Our Methodology
Property tax is a money decision, so we think you deserve a clear, unflinching explanation of where our numbers come from. This page documents our sources, our computation, and — importantly — what our data is not.
Primary data source: US Census Bureau
Our state-level figures are anchored in the US Census Bureau American Community Survey (ACS) five-year estimates, and the Annual Survey of State and Local Government Finances. For each US state we publish the effective property tax rate, the median annual property tax, and the median owner-occupied home value for the most recent complete survey year (currently 2022). These are the same raw inputs the Tax Foundation and academic researchers use when they publish state rankings.
How we compute the effective rate
Effective property tax rate is a ratio, not a statutory rate. We compute it as:
effective_rate = median_annual_property_tax / median_owner_occupied_home_value
This is the widely accepted definition used by the Tax Foundation and the Lincoln Institute of Land Policy. It captures what the average homeowner actually pays relative to what their home is worth — and ignores headline statutory rates that vary with exemptions, assessment ratios, and district-level add-ons.
Important: how county-level figures are produced
Disclosure. Our county-level figures are modeled, not scraped from individual county assessors. We start from the state-level ACS effective rate and generate county variations within a bounded range so that users can get a neighborhood-scale starting point for comparison.
Here is exactly what that means:
- The state rate, median tax, and median home value are real published Census figures.
- The countyrates shown on our county pages are produced by varying the state baseline within a limited range to reflect typical within-state dispersion, keyed deterministically to each county's identifier so that the same county always shows the same figure.
- The county numbers are intended as a rough comparison baseline, not as a replacement for your actual county assessor's published rate or your individual tax bill.
If you need the exact rate for a specific address, please consult your county assessor's office or your most recent property tax bill. We link to state and Census resources so you can verify any figure you see here.
Cross-reference and verification
Every state and county page on PropertyTaxPeek links out to the authoritative sources behind our numbers. If you are using these figures for a decision (buying a home, moving states, disputing an assessment), please verify against at least one of these:
- Census Data Explorer — the official interface to ACS and survey tables.

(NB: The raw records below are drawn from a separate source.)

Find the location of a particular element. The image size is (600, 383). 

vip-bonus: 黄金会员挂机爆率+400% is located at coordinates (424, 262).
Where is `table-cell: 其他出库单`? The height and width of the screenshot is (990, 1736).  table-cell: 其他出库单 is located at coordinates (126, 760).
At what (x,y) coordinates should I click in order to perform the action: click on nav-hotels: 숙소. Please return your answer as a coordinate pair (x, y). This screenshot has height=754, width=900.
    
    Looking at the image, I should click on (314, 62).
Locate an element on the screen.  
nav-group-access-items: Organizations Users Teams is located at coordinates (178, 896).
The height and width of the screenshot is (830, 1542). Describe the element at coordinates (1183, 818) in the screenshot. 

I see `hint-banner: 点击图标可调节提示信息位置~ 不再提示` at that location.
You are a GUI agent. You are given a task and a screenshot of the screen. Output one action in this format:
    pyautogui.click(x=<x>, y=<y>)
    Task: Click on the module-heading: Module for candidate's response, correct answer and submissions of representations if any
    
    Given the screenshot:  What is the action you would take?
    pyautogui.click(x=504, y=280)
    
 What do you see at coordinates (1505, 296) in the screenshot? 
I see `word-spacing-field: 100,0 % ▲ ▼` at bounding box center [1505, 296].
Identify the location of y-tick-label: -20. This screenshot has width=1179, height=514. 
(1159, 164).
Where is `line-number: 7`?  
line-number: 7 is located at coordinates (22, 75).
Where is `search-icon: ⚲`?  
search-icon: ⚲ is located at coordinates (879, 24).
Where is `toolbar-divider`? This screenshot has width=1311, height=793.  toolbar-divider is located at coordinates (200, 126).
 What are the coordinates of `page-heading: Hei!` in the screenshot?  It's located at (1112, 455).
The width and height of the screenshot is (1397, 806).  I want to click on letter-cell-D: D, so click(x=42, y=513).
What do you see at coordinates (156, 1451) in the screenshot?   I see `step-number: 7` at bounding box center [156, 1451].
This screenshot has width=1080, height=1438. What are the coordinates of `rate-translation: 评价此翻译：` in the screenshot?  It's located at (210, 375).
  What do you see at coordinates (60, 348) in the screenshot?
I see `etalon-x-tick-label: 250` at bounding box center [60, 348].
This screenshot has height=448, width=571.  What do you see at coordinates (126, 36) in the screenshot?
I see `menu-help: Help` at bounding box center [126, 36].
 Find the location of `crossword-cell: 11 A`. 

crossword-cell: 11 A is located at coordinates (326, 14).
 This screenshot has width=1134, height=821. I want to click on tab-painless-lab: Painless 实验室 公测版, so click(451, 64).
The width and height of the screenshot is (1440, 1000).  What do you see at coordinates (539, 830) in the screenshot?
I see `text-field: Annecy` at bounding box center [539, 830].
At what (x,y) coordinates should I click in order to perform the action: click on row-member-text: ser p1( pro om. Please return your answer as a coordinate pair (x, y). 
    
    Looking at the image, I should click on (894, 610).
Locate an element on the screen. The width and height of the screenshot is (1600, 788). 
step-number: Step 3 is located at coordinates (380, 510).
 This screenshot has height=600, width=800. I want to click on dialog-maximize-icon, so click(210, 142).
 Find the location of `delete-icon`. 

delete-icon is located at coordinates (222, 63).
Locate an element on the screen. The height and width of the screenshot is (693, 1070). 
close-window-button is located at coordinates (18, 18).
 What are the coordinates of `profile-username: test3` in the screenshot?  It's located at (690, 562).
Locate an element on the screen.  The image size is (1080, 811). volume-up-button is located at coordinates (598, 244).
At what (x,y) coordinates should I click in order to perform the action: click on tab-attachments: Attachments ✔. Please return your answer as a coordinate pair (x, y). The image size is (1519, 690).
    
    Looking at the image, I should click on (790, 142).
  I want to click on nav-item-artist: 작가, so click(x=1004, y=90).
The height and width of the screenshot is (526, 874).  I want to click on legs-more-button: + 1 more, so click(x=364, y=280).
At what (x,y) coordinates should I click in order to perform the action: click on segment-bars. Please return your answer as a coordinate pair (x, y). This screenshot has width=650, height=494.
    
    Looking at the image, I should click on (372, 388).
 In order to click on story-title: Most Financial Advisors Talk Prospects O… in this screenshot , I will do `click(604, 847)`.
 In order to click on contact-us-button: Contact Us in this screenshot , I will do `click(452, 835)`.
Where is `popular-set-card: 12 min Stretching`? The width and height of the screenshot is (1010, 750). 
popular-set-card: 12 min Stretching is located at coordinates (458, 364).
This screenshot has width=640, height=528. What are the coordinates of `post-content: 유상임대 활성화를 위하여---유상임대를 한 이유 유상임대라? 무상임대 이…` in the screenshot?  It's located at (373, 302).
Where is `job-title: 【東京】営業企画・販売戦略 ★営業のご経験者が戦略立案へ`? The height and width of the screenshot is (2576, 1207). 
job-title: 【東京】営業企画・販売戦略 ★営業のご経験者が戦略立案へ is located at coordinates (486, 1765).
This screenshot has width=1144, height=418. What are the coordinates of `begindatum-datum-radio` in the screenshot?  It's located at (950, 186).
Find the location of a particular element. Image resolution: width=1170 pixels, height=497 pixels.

- Tax Foundation — independent tax policy research, publishes annual state rankings.
- Lincoln Institute – Significant Features of the Property Tax — academic reference maintained jointly with George Washington University.
- IRS Publication 530 — official federal guidance on the SALT deduction, which governs how much of your property tax you can deduct.
- Your county assessor's office website — the only fully authoritative source for a specific parcel.
Update frequency
Property tax data is annual: the Census publishes ACS five-year estimates and the Annual Survey of State and Local Government Finances each year, typically with a 12\u201318 month lag. We refresh our dataset as soon as a new ACS release is available, and we label each page with the vintage of the underlying data.
Limitations you should know about
- No individual-parcel resolution. We publish medians, not your specific bill. Two houses on the same street can have very different assessed values and exemptions.
- Exemptions not included.Homestead exemptions, senior freezes, veterans' exemptions, and agricultural exemptions can dramatically reduce your effective bill. Our numbers reflect the unexempted median.
- Special district levies not broken out. School districts, fire districts, and other special assessments show up in your total bill but are rolled into the median rate we publish, not separated.
- Modeled county figures.As disclosed above, county-level rates are derived from the state baseline and should be treated as a comparison baseline rather than an assessor's figure.
- Not tax advice. Nothing on PropertyTaxPeek constitutes legal, tax, or financial advice. For decisions with money on the line, work with a licensed professional in your state.
Corrections and feedback
If you find a figure that disagrees with the authoritative source, or a state whose published numbers have been updated and ours have not, please contact us. Corrections are the fastest way we improve the dataset.
This methodology page was last reviewed in March 2026. Material changes to how we source or compute the data will be reflected here before they reach production pages.